INSTRUCTIONS FOR THE TASK: The expected output is the line with "Where should I click to: Open the tab" followed by every remaining line of the entries, all repeated exactly.

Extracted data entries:

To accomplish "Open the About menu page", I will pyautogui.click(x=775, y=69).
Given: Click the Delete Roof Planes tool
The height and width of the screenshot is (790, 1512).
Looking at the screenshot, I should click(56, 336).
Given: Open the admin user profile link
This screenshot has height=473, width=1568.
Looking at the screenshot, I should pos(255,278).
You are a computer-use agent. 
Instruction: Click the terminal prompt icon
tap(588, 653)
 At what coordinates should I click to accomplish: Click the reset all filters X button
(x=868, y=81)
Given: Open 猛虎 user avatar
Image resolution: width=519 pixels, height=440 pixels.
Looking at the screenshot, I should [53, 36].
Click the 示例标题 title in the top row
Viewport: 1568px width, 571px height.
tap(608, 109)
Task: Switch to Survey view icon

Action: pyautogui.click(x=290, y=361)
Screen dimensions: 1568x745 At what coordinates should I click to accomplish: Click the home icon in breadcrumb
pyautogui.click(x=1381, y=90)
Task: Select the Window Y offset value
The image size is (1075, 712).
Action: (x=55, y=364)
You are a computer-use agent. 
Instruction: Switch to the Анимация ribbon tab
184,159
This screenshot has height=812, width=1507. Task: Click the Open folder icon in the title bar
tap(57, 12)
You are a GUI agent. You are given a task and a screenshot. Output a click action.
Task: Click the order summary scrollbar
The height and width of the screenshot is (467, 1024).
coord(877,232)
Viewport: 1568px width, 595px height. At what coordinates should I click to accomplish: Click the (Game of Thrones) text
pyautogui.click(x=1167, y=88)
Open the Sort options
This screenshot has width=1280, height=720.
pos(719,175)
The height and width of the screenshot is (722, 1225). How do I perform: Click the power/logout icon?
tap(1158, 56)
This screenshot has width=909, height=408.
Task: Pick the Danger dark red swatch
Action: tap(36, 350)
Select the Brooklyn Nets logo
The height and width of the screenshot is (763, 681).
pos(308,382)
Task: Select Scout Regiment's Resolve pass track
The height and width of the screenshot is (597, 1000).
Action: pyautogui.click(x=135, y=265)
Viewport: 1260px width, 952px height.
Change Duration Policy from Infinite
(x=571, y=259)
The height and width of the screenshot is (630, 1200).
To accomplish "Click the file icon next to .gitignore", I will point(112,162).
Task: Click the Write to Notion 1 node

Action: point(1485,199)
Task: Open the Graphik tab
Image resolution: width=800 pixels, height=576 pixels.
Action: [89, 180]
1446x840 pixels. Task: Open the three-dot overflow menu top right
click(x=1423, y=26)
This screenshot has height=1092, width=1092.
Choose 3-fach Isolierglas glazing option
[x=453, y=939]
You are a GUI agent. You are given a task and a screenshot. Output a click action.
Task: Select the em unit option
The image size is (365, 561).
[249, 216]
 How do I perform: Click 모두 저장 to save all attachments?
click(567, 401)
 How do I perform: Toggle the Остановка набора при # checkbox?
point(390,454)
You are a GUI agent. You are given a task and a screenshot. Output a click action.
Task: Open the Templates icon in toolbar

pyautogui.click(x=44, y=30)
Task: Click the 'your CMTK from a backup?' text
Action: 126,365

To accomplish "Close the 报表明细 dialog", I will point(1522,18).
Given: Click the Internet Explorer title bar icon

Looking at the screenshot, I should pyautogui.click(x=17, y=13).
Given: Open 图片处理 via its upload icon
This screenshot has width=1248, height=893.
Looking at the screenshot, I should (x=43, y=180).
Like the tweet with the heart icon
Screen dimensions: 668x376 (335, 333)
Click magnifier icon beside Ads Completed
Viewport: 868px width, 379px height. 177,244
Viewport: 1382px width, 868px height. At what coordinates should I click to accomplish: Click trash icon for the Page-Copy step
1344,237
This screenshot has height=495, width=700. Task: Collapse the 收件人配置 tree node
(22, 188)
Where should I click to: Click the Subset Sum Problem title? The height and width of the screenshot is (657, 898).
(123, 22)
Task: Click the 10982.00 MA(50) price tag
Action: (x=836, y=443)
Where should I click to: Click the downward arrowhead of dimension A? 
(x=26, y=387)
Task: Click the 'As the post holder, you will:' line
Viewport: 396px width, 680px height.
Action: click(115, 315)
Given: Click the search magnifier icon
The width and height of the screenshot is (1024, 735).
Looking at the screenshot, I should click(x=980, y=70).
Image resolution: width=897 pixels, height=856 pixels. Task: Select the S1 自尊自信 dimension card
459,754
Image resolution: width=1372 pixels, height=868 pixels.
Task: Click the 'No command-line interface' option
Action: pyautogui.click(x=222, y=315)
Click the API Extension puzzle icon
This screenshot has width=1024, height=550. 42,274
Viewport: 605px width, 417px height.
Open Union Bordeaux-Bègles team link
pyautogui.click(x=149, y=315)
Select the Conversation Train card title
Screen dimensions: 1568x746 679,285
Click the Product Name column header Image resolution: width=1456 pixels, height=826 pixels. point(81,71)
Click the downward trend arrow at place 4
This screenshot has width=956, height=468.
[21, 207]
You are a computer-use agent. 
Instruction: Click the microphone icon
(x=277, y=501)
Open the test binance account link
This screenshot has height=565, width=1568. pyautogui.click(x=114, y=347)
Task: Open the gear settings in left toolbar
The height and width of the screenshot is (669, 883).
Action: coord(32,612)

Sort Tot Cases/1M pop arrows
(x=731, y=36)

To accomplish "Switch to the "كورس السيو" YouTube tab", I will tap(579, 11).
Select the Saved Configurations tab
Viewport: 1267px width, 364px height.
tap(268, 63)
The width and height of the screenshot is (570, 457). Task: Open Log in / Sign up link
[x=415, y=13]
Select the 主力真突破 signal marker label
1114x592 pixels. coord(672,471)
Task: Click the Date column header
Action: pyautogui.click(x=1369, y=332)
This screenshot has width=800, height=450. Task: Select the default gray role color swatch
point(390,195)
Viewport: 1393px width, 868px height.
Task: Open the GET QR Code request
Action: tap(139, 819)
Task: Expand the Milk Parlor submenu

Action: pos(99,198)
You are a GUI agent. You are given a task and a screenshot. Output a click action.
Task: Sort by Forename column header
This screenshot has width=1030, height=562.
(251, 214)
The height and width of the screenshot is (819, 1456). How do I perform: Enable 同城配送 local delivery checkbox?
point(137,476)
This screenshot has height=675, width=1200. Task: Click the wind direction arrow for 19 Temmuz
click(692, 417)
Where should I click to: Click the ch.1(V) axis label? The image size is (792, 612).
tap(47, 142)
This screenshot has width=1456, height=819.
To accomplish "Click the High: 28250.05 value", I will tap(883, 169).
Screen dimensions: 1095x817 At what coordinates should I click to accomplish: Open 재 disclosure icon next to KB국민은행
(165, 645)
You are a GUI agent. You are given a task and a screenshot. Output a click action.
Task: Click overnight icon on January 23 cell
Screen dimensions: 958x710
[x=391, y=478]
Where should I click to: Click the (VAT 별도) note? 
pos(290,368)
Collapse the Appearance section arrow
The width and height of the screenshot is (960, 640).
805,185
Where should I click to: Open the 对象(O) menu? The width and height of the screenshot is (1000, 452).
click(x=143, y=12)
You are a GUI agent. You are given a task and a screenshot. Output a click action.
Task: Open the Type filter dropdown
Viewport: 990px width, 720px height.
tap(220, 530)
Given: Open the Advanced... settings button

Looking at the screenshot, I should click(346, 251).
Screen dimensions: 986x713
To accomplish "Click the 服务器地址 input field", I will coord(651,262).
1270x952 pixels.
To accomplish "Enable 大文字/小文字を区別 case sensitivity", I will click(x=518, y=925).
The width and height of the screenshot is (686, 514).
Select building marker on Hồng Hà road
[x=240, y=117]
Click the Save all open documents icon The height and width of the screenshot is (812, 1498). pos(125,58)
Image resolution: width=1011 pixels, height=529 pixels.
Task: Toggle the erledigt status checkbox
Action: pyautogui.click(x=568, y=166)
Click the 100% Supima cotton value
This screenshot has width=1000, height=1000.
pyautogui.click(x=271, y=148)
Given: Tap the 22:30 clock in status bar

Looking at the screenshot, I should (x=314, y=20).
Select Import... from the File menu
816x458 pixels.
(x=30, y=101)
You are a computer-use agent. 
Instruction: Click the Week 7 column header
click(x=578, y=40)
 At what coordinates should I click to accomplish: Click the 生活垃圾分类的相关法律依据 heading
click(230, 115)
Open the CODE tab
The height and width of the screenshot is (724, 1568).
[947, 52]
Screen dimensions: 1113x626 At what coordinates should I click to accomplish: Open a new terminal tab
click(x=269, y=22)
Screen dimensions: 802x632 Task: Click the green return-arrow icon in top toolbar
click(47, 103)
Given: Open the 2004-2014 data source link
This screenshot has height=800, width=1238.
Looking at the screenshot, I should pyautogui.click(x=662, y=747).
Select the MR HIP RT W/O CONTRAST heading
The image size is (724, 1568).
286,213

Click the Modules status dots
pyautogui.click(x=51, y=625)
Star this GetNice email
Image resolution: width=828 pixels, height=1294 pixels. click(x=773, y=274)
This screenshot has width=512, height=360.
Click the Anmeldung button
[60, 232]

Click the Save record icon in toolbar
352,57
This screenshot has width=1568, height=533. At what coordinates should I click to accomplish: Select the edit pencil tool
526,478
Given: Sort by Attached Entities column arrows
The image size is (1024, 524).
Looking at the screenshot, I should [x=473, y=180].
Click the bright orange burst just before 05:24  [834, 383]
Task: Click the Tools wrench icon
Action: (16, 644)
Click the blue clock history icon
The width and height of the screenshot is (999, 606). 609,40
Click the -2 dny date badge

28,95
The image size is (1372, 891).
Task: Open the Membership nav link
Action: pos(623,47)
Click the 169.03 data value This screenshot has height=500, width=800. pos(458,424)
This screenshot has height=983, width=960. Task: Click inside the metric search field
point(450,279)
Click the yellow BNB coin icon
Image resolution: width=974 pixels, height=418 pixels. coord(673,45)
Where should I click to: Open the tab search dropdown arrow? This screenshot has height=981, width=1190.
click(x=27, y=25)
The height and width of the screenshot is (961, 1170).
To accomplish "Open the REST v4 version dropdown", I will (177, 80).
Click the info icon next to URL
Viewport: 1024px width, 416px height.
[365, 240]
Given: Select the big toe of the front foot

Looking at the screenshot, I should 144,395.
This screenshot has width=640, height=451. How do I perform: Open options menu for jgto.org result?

RESPONSE TO THE TASK:
Where should I click to: Open the tab search dropdown arrow? This screenshot has height=981, width=1190.
click(x=27, y=25)
The height and width of the screenshot is (961, 1170).
To accomplish "Open the REST v4 version dropdown", I will (177, 80).
Click the info icon next to URL
Viewport: 1024px width, 416px height.
[365, 240]
Given: Select the big toe of the front foot

Looking at the screenshot, I should 144,395.
This screenshot has width=640, height=451. How do I perform: Open options menu for jgto.org result?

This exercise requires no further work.